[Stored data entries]
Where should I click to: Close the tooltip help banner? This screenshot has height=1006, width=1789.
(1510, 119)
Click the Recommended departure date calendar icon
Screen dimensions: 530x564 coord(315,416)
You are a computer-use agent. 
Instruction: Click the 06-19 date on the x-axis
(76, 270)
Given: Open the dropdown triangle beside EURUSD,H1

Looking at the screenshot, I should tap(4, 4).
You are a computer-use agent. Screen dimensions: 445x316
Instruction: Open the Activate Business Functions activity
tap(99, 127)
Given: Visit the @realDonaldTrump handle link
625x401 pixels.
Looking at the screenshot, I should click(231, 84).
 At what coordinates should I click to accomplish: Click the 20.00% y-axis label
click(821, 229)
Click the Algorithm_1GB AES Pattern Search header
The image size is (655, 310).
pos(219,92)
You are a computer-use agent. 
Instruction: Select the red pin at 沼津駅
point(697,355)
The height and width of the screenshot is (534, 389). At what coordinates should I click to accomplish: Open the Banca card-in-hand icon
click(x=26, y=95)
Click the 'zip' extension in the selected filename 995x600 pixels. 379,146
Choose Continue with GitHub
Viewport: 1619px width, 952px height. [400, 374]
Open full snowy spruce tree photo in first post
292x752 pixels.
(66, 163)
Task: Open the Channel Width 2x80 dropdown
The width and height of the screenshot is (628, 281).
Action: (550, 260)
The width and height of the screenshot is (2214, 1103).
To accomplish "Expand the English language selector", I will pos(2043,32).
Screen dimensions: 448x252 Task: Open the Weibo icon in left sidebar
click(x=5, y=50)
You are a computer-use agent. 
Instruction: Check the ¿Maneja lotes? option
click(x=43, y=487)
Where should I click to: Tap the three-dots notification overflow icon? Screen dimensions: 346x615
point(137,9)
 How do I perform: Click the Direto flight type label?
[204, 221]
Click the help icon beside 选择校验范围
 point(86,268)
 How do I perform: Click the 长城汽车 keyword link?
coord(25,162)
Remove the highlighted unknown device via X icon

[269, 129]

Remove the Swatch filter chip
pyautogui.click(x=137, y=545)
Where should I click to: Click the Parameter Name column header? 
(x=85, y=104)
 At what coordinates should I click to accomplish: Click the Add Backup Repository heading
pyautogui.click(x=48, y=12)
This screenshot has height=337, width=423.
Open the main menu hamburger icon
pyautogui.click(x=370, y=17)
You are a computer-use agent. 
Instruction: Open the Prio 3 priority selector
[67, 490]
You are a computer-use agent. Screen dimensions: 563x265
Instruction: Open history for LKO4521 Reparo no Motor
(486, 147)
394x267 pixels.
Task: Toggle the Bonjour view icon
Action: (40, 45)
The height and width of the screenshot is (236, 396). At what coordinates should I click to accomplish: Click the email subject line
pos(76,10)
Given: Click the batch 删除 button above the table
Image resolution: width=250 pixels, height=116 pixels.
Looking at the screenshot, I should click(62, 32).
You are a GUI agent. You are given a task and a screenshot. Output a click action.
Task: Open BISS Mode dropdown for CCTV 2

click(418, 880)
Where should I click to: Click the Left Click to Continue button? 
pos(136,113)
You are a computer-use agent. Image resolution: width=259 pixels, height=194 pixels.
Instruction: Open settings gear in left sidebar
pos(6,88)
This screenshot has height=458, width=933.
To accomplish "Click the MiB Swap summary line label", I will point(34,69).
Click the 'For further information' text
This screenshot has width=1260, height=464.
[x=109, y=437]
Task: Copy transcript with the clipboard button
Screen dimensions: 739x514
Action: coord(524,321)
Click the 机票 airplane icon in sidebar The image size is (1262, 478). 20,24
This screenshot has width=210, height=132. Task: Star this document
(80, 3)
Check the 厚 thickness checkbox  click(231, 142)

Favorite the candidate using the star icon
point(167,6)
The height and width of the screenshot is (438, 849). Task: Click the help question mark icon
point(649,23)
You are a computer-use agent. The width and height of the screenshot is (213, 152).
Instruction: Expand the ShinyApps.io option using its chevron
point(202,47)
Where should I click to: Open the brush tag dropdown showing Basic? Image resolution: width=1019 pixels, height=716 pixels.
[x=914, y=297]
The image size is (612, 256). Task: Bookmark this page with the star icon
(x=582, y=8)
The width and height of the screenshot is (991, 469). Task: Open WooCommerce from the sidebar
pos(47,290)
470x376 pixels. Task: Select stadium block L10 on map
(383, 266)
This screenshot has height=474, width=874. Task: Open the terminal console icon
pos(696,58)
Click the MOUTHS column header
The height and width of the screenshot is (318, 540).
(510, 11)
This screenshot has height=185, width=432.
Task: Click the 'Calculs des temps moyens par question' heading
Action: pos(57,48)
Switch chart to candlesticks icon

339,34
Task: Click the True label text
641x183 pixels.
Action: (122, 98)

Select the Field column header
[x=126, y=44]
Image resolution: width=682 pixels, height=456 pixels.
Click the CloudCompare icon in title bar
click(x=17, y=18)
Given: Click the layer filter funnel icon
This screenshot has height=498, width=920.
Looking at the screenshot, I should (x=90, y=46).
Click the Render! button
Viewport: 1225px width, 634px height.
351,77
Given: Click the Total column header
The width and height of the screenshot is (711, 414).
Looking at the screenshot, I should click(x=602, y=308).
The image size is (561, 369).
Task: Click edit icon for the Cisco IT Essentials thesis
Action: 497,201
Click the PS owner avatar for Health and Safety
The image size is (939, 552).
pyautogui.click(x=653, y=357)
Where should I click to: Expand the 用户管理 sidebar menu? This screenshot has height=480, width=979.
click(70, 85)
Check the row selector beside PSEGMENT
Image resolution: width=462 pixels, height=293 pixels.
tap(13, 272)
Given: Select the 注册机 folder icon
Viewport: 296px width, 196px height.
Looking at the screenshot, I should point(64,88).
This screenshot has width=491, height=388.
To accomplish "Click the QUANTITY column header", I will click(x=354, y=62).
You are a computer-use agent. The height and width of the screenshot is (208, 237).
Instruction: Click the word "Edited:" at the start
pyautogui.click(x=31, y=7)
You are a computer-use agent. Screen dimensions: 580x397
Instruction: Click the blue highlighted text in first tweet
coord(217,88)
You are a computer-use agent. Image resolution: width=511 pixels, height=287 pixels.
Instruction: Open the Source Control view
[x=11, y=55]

WORK TO BE COMPLETED >> Output the lines above verbatim and in full.

ANSWER TO THIS TASK >>
Where should I click to: Close the tooltip help banner? This screenshot has height=1006, width=1789.
(1510, 119)
Click the Recommended departure date calendar icon
Screen dimensions: 530x564 coord(315,416)
You are a computer-use agent. 
Instruction: Click the 06-19 date on the x-axis
(76, 270)
Given: Open the dropdown triangle beside EURUSD,H1

Looking at the screenshot, I should tap(4, 4).
You are a computer-use agent. Screen dimensions: 445x316
Instruction: Open the Activate Business Functions activity
tap(99, 127)
Given: Visit the @realDonaldTrump handle link
625x401 pixels.
Looking at the screenshot, I should click(231, 84).
 At what coordinates should I click to accomplish: Click the 20.00% y-axis label
click(821, 229)
Click the Algorithm_1GB AES Pattern Search header
The image size is (655, 310).
pos(219,92)
You are a computer-use agent. 
Instruction: Select the red pin at 沼津駅
point(697,355)
The height and width of the screenshot is (534, 389). At what coordinates should I click to accomplish: Open the Banca card-in-hand icon
click(x=26, y=95)
Click the 'zip' extension in the selected filename 995x600 pixels. 379,146
Choose Continue with GitHub
Viewport: 1619px width, 952px height. [400, 374]
Open full snowy spruce tree photo in first post
292x752 pixels.
(66, 163)
Task: Open the Channel Width 2x80 dropdown
The width and height of the screenshot is (628, 281).
Action: (550, 260)
The width and height of the screenshot is (2214, 1103).
To accomplish "Expand the English language selector", I will pos(2043,32).
Screen dimensions: 448x252 Task: Open the Weibo icon in left sidebar
click(x=5, y=50)
You are a computer-use agent. 
Instruction: Check the ¿Maneja lotes? option
click(x=43, y=487)
Where should I click to: Tap the three-dots notification overflow icon? Screen dimensions: 346x615
point(137,9)
 How do I perform: Click the Direto flight type label?
[204, 221]
Click the help icon beside 选择校验范围
 point(86,268)
 How do I perform: Click the 长城汽车 keyword link?
coord(25,162)
Remove the highlighted unknown device via X icon

[269, 129]

Remove the Swatch filter chip
pyautogui.click(x=137, y=545)
Where should I click to: Click the Parameter Name column header? 
(x=85, y=104)
 At what coordinates should I click to accomplish: Click the Add Backup Repository heading
pyautogui.click(x=48, y=12)
This screenshot has height=337, width=423.
Open the main menu hamburger icon
pyautogui.click(x=370, y=17)
You are a computer-use agent. 
Instruction: Open the Prio 3 priority selector
[67, 490]
You are a computer-use agent. Screen dimensions: 563x265
Instruction: Open history for LKO4521 Reparo no Motor
(486, 147)
394x267 pixels.
Task: Toggle the Bonjour view icon
Action: (40, 45)
The height and width of the screenshot is (236, 396). At what coordinates should I click to accomplish: Click the email subject line
pos(76,10)
Given: Click the batch 删除 button above the table
Image resolution: width=250 pixels, height=116 pixels.
Looking at the screenshot, I should click(62, 32).
You are a GUI agent. You are given a task and a screenshot. Output a click action.
Task: Open BISS Mode dropdown for CCTV 2

click(418, 880)
Where should I click to: Click the Left Click to Continue button? 
pos(136,113)
You are a computer-use agent. Image resolution: width=259 pixels, height=194 pixels.
Instruction: Open settings gear in left sidebar
pos(6,88)
This screenshot has height=458, width=933.
To accomplish "Click the MiB Swap summary line label", I will point(34,69).
Click the 'For further information' text
This screenshot has width=1260, height=464.
[x=109, y=437]
Task: Copy transcript with the clipboard button
Screen dimensions: 739x514
Action: coord(524,321)
Click the 机票 airplane icon in sidebar The image size is (1262, 478). 20,24
This screenshot has width=210, height=132. Task: Star this document
(80, 3)
Check the 厚 thickness checkbox  click(231, 142)

Favorite the candidate using the star icon
point(167,6)
The height and width of the screenshot is (438, 849). Task: Click the help question mark icon
point(649,23)
You are a computer-use agent. The width and height of the screenshot is (213, 152).
Instruction: Expand the ShinyApps.io option using its chevron
point(202,47)
Where should I click to: Open the brush tag dropdown showing Basic? Image resolution: width=1019 pixels, height=716 pixels.
[x=914, y=297]
The image size is (612, 256). Task: Bookmark this page with the star icon
(x=582, y=8)
The width and height of the screenshot is (991, 469). Task: Open WooCommerce from the sidebar
pos(47,290)
470x376 pixels. Task: Select stadium block L10 on map
(383, 266)
This screenshot has height=474, width=874. Task: Open the terminal console icon
pos(696,58)
Click the MOUTHS column header
The height and width of the screenshot is (318, 540).
(510, 11)
This screenshot has height=185, width=432.
Task: Click the 'Calculs des temps moyens par question' heading
Action: pos(57,48)
Switch chart to candlesticks icon

339,34
Task: Click the True label text
641x183 pixels.
Action: (122, 98)

Select the Field column header
[x=126, y=44]
Image resolution: width=682 pixels, height=456 pixels.
Click the CloudCompare icon in title bar
click(x=17, y=18)
Given: Click the layer filter funnel icon
This screenshot has height=498, width=920.
Looking at the screenshot, I should (x=90, y=46).
Click the Render! button
Viewport: 1225px width, 634px height.
351,77
Given: Click the Total column header
The width and height of the screenshot is (711, 414).
Looking at the screenshot, I should click(x=602, y=308).
The image size is (561, 369).
Task: Click edit icon for the Cisco IT Essentials thesis
Action: 497,201
Click the PS owner avatar for Health and Safety
The image size is (939, 552).
pyautogui.click(x=653, y=357)
Where should I click to: Expand the 用户管理 sidebar menu? This screenshot has height=480, width=979.
click(70, 85)
Check the row selector beside PSEGMENT
Image resolution: width=462 pixels, height=293 pixels.
tap(13, 272)
Given: Select the 注册机 folder icon
Viewport: 296px width, 196px height.
Looking at the screenshot, I should point(64,88).
This screenshot has width=491, height=388.
To accomplish "Click the QUANTITY column header", I will click(x=354, y=62).
You are a computer-use agent. The height and width of the screenshot is (208, 237).
Instruction: Click the word "Edited:" at the start
pyautogui.click(x=31, y=7)
You are a computer-use agent. Screen dimensions: 580x397
Instruction: Click the blue highlighted text in first tweet
coord(217,88)
You are a computer-use agent. Image resolution: width=511 pixels, height=287 pixels.
Instruction: Open the Source Control view
[x=11, y=55]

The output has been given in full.